Unlike in -depth research on the selection of data in supervised fine adjustment and strengthening learning based on human feedback, the role of data in the RLVR has experienced limited exploration. Although LIMR has shown that using a small data subset (1.4K on 8.5K of examples) could maintain performance, it did not examine the extreme case of minimum data use. Another simultaneous study revealed that even training with only four PPO examples has led to notable improvements, but this finding has not been deeply studied or compared against full data performance. Although the RLVR is very promising to improve reasoning in LLMs, a more deep and systematic study of the efficiency and the selection of data in this context is still lacking.
Researchers from the University of Washington, the University of Southern California, Microsoft, the University of California, Santa Cruz and Georgia Institute of Technology show that RLVR can considerably improve mathematical reasoning of large language models using an example of unique training, a 1 shot. Apply it to Qwen2.5-MAT-1.5B improves its MATH500 accuracy from 36.0% to 73.6%, corresponding to the much larger dataset performance. Improvements are generalized between models, tasks and algorithms. The study also reveals effects such as the generalization of the crossed domain, the increase in self-reflection and post-saturation generalization, and highlights the roles of the loss of political gradient and exploration focused on entropy.

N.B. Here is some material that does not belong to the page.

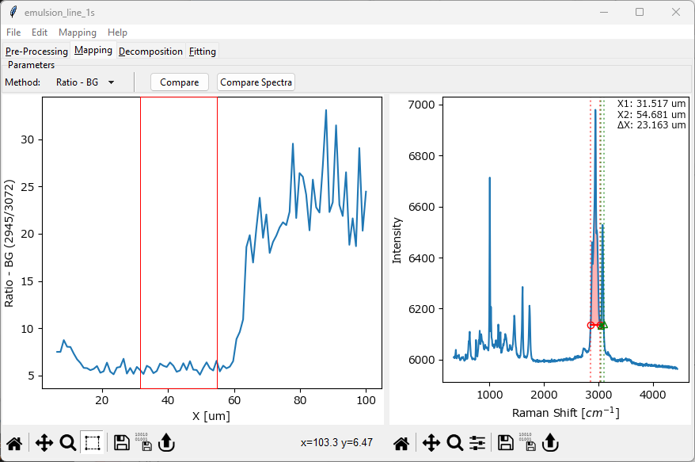Viewport: 695px width, 462px height.
Task: Open the Method dropdown showing Ratio - BG
Action: pos(85,82)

The study examines to what extent the RLVR training data set can be reduced while retaining performance comparable to the full data set. Remarkably, the authors note that a single training example – RLVR -Shot – can considerably stimulate mathematical reasoning in LLM. The study shows that this effect is generalized between tasks, models and domains. Interestingly, training on an example often improves the performance of unrelated areas. A simple data selection strategy based on the variance in the precision of the training is offered, but the results show that even random examples can produce major gains.

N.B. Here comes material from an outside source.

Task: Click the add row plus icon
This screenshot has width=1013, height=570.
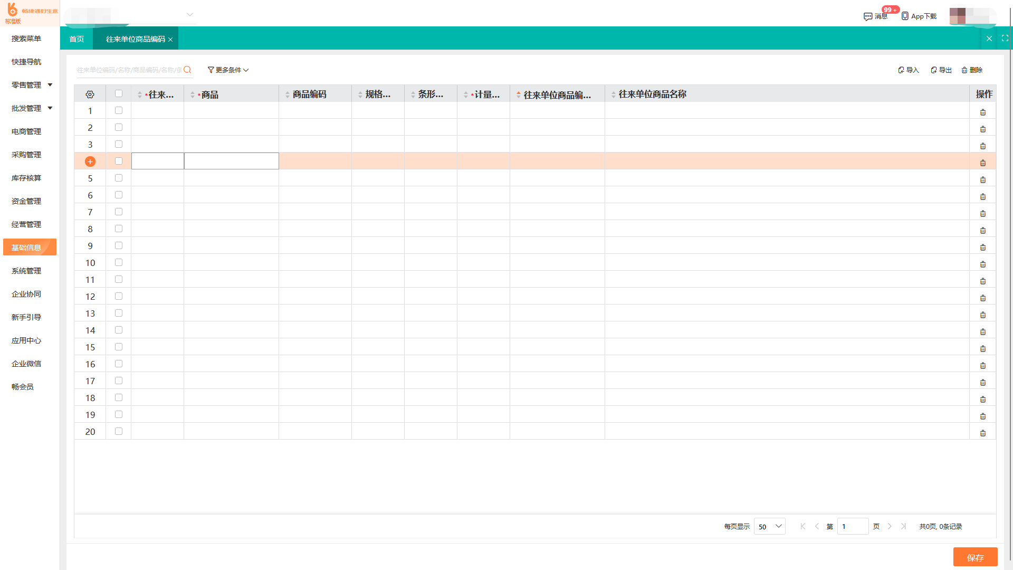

The study assesses their method using Qwen2.5-math-1.5b as main model and other models such as QWEN2.5-MATH-7B, LLAMA-3.2-3 B-PLAINTT and DEEPSEEK-R1-DISTILLQWEN-1.5 BB. They use a subset of 1,209 examples of the DEEPSCALER data set for the selection of data and the mathematical data set for comparison. The formation involves the Verl pipeline, with carefully chosen hyperparameters and lots configurations. Surprisingly, the formation with only one or two examples – in particular π1 and π13 – behaves with a strong generalization, even beyond mathematical tasks. This “post-saturation generalization” persists despite the signs of over-adjustment. The study also finds an increase in the model self-reflection and shows that even simple examples can considerably improve performance between areas.
In conclusion, the study explores the mechanisms behind the success of the RLVR at 1 stroke, demonstrating that the basic models already have strong reasoning capacities. Experiences show that even a single example can considerably improve the performance of reasoning tasks, suggesting the capacity inherent in the reasoning of the model. The study stresses that the loss of political gradient is the key to RLVR's efficiency to 1 blow, the loss of entropy further improving performance. In addition, encouraging exploration through techniques such as the regularization of entropy can improve post-saturation generalization. The results also highlight the need for careful selection of data to optimize model performance, especially in data -related scenarios.
Discover the Paper And GitHub page. Also, don't forget to follow us Twitter And join our Telegram And Linkedin Group. Don't forget to join our 90K + ML Subdreddit.
Sana Hassan, consulting trainee at Marktechpost and double -degree student at Iit Madras, is passionate about the application of technology and AI to meet the challenges of the real world. With a great interest in solving practical problems, it brings a new perspective to the intersection of AI and real life solutions.